Data section section start

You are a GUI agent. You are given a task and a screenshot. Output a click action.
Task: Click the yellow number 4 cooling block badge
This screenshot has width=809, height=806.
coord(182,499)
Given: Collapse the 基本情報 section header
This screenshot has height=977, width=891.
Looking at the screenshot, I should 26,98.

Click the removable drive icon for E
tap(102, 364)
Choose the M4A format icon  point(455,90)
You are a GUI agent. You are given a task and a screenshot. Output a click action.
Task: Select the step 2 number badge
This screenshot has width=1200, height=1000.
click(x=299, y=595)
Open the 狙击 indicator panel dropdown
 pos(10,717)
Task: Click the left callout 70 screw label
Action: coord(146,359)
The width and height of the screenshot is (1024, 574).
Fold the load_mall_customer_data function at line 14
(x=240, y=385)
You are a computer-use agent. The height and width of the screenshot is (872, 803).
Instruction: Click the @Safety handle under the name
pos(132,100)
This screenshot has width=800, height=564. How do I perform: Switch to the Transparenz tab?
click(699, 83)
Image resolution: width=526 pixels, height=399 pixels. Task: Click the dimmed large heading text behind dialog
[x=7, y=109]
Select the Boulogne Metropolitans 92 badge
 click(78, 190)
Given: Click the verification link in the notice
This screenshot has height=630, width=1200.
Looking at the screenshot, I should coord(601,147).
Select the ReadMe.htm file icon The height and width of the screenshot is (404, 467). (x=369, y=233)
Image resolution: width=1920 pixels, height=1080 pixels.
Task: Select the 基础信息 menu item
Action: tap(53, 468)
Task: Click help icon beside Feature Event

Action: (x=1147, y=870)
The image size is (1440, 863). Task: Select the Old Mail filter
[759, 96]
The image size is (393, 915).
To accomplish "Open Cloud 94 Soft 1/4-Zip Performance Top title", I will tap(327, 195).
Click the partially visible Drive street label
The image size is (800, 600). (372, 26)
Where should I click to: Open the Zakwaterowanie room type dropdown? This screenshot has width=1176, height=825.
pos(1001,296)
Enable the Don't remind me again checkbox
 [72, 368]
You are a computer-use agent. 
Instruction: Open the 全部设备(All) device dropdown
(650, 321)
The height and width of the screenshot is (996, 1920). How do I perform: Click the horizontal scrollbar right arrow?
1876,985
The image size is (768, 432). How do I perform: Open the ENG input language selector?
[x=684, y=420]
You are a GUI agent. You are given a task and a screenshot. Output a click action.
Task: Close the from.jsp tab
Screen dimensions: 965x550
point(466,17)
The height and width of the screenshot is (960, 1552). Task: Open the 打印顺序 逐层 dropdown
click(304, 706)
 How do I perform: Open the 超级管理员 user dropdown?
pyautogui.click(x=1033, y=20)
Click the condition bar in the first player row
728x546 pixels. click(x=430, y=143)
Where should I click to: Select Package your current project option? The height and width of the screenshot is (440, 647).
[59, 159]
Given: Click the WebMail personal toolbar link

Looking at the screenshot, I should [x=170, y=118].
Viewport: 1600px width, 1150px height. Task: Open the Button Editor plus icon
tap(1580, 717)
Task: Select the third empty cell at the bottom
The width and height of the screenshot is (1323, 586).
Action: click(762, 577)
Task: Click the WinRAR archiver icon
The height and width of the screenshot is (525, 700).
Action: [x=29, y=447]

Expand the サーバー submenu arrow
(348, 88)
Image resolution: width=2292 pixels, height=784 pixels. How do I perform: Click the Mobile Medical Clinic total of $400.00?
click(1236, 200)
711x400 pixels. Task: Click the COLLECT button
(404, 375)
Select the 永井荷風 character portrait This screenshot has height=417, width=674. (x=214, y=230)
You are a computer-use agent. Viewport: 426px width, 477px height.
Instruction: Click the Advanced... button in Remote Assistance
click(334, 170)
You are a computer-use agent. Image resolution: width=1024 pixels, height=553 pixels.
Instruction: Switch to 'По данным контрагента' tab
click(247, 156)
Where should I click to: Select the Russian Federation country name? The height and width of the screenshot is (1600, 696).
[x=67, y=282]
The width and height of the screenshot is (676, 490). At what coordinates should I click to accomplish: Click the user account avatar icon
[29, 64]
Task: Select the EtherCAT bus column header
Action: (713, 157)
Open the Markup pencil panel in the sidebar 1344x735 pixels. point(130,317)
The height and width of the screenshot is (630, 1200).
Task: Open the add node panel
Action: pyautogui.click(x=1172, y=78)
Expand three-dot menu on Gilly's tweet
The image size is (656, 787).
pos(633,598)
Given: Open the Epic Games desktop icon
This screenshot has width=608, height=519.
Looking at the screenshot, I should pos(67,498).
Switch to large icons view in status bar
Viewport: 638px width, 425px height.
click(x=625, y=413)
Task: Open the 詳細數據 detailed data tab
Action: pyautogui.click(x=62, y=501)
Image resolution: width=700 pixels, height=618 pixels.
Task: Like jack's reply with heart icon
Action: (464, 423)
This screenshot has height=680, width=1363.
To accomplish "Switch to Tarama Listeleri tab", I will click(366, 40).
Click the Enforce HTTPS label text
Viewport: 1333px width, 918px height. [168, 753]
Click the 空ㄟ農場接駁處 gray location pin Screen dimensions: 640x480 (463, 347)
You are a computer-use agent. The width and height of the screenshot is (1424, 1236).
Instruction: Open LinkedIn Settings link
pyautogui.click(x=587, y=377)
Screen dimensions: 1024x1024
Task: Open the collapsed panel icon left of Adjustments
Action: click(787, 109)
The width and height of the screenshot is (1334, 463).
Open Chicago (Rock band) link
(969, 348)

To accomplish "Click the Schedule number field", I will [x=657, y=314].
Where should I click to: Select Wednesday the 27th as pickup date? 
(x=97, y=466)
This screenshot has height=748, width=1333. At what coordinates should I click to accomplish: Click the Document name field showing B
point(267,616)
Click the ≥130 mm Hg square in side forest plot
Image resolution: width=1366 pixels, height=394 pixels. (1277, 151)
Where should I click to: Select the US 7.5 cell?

Data section section end

About this task:
What you return should match the listing above exactly.

Solved exercise:
You are a GUI agent. You are given a task and a screenshot. Output a click action.
Task: Click the yellow number 4 cooling block badge
This screenshot has width=809, height=806.
coord(182,499)
Given: Collapse the 基本情報 section header
This screenshot has height=977, width=891.
Looking at the screenshot, I should 26,98.

Click the removable drive icon for E
tap(102, 364)
Choose the M4A format icon  point(455,90)
You are a GUI agent. You are given a task and a screenshot. Output a click action.
Task: Select the step 2 number badge
This screenshot has width=1200, height=1000.
click(x=299, y=595)
Open the 狙击 indicator panel dropdown
 pos(10,717)
Task: Click the left callout 70 screw label
Action: coord(146,359)
The width and height of the screenshot is (1024, 574).
Fold the load_mall_customer_data function at line 14
(x=240, y=385)
You are a computer-use agent. The height and width of the screenshot is (872, 803).
Instruction: Click the @Safety handle under the name
pos(132,100)
This screenshot has width=800, height=564. How do I perform: Switch to the Transparenz tab?
click(699, 83)
Image resolution: width=526 pixels, height=399 pixels. Task: Click the dimmed large heading text behind dialog
[x=7, y=109]
Select the Boulogne Metropolitans 92 badge
 click(78, 190)
Given: Click the verification link in the notice
This screenshot has height=630, width=1200.
Looking at the screenshot, I should coord(601,147).
Select the ReadMe.htm file icon The height and width of the screenshot is (404, 467). (x=369, y=233)
Image resolution: width=1920 pixels, height=1080 pixels.
Task: Select the 基础信息 menu item
Action: tap(53, 468)
Task: Click help icon beside Feature Event

Action: (x=1147, y=870)
The image size is (1440, 863). Task: Select the Old Mail filter
[759, 96]
The image size is (393, 915).
To accomplish "Open Cloud 94 Soft 1/4-Zip Performance Top title", I will tap(327, 195).
Click the partially visible Drive street label
The image size is (800, 600). (372, 26)
Where should I click to: Open the Zakwaterowanie room type dropdown? This screenshot has width=1176, height=825.
pos(1001,296)
Enable the Don't remind me again checkbox
 [72, 368]
You are a computer-use agent. 
Instruction: Open the 全部设备(All) device dropdown
(650, 321)
The height and width of the screenshot is (996, 1920). How do I perform: Click the horizontal scrollbar right arrow?
1876,985
The image size is (768, 432). How do I perform: Open the ENG input language selector?
[x=684, y=420]
You are a GUI agent. You are given a task and a screenshot. Output a click action.
Task: Close the from.jsp tab
Screen dimensions: 965x550
point(466,17)
The height and width of the screenshot is (960, 1552). Task: Open the 打印顺序 逐层 dropdown
click(304, 706)
 How do I perform: Open the 超级管理员 user dropdown?
pyautogui.click(x=1033, y=20)
Click the condition bar in the first player row
728x546 pixels. click(x=430, y=143)
Where should I click to: Select Package your current project option? The height and width of the screenshot is (440, 647).
[59, 159]
Given: Click the WebMail personal toolbar link

Looking at the screenshot, I should [x=170, y=118].
Viewport: 1600px width, 1150px height. Task: Open the Button Editor plus icon
tap(1580, 717)
Task: Select the third empty cell at the bottom
The width and height of the screenshot is (1323, 586).
Action: click(762, 577)
Task: Click the WinRAR archiver icon
The height and width of the screenshot is (525, 700).
Action: [x=29, y=447]

Expand the サーバー submenu arrow
(348, 88)
Image resolution: width=2292 pixels, height=784 pixels. How do I perform: Click the Mobile Medical Clinic total of $400.00?
click(1236, 200)
711x400 pixels. Task: Click the COLLECT button
(404, 375)
Select the 永井荷風 character portrait This screenshot has height=417, width=674. (x=214, y=230)
You are a computer-use agent. Viewport: 426px width, 477px height.
Instruction: Click the Advanced... button in Remote Assistance
click(334, 170)
You are a computer-use agent. Image resolution: width=1024 pixels, height=553 pixels.
Instruction: Switch to 'По данным контрагента' tab
click(247, 156)
Where should I click to: Select the Russian Federation country name? The height and width of the screenshot is (1600, 696).
[x=67, y=282]
The width and height of the screenshot is (676, 490). At what coordinates should I click to accomplish: Click the user account avatar icon
[29, 64]
Task: Select the EtherCAT bus column header
Action: (713, 157)
Open the Markup pencil panel in the sidebar 1344x735 pixels. point(130,317)
The height and width of the screenshot is (630, 1200).
Task: Open the add node panel
Action: pyautogui.click(x=1172, y=78)
Expand three-dot menu on Gilly's tweet
The image size is (656, 787).
pos(633,598)
Given: Open the Epic Games desktop icon
This screenshot has width=608, height=519.
Looking at the screenshot, I should pos(67,498).
Switch to large icons view in status bar
Viewport: 638px width, 425px height.
click(x=625, y=413)
Task: Open the 詳細數據 detailed data tab
Action: pyautogui.click(x=62, y=501)
Image resolution: width=700 pixels, height=618 pixels.
Task: Like jack's reply with heart icon
Action: (464, 423)
This screenshot has height=680, width=1363.
To accomplish "Switch to Tarama Listeleri tab", I will click(366, 40).
Click the Enforce HTTPS label text
Viewport: 1333px width, 918px height. [168, 753]
Click the 空ㄟ農場接駁處 gray location pin Screen dimensions: 640x480 (463, 347)
You are a computer-use agent. The width and height of the screenshot is (1424, 1236).
Instruction: Open LinkedIn Settings link
pyautogui.click(x=587, y=377)
Screen dimensions: 1024x1024
Task: Open the collapsed panel icon left of Adjustments
Action: click(787, 109)
The width and height of the screenshot is (1334, 463).
Open Chicago (Rock band) link
(969, 348)

To accomplish "Click the Schedule number field", I will [x=657, y=314].
Where should I click to: Select Wednesday the 27th as pickup date? 
(x=97, y=466)
This screenshot has height=748, width=1333. At what coordinates should I click to accomplish: Click the Document name field showing B
point(267,616)
Click the ≥130 mm Hg square in side forest plot
Image resolution: width=1366 pixels, height=394 pixels. (1277, 151)
Where should I click to: Select the US 7.5 cell?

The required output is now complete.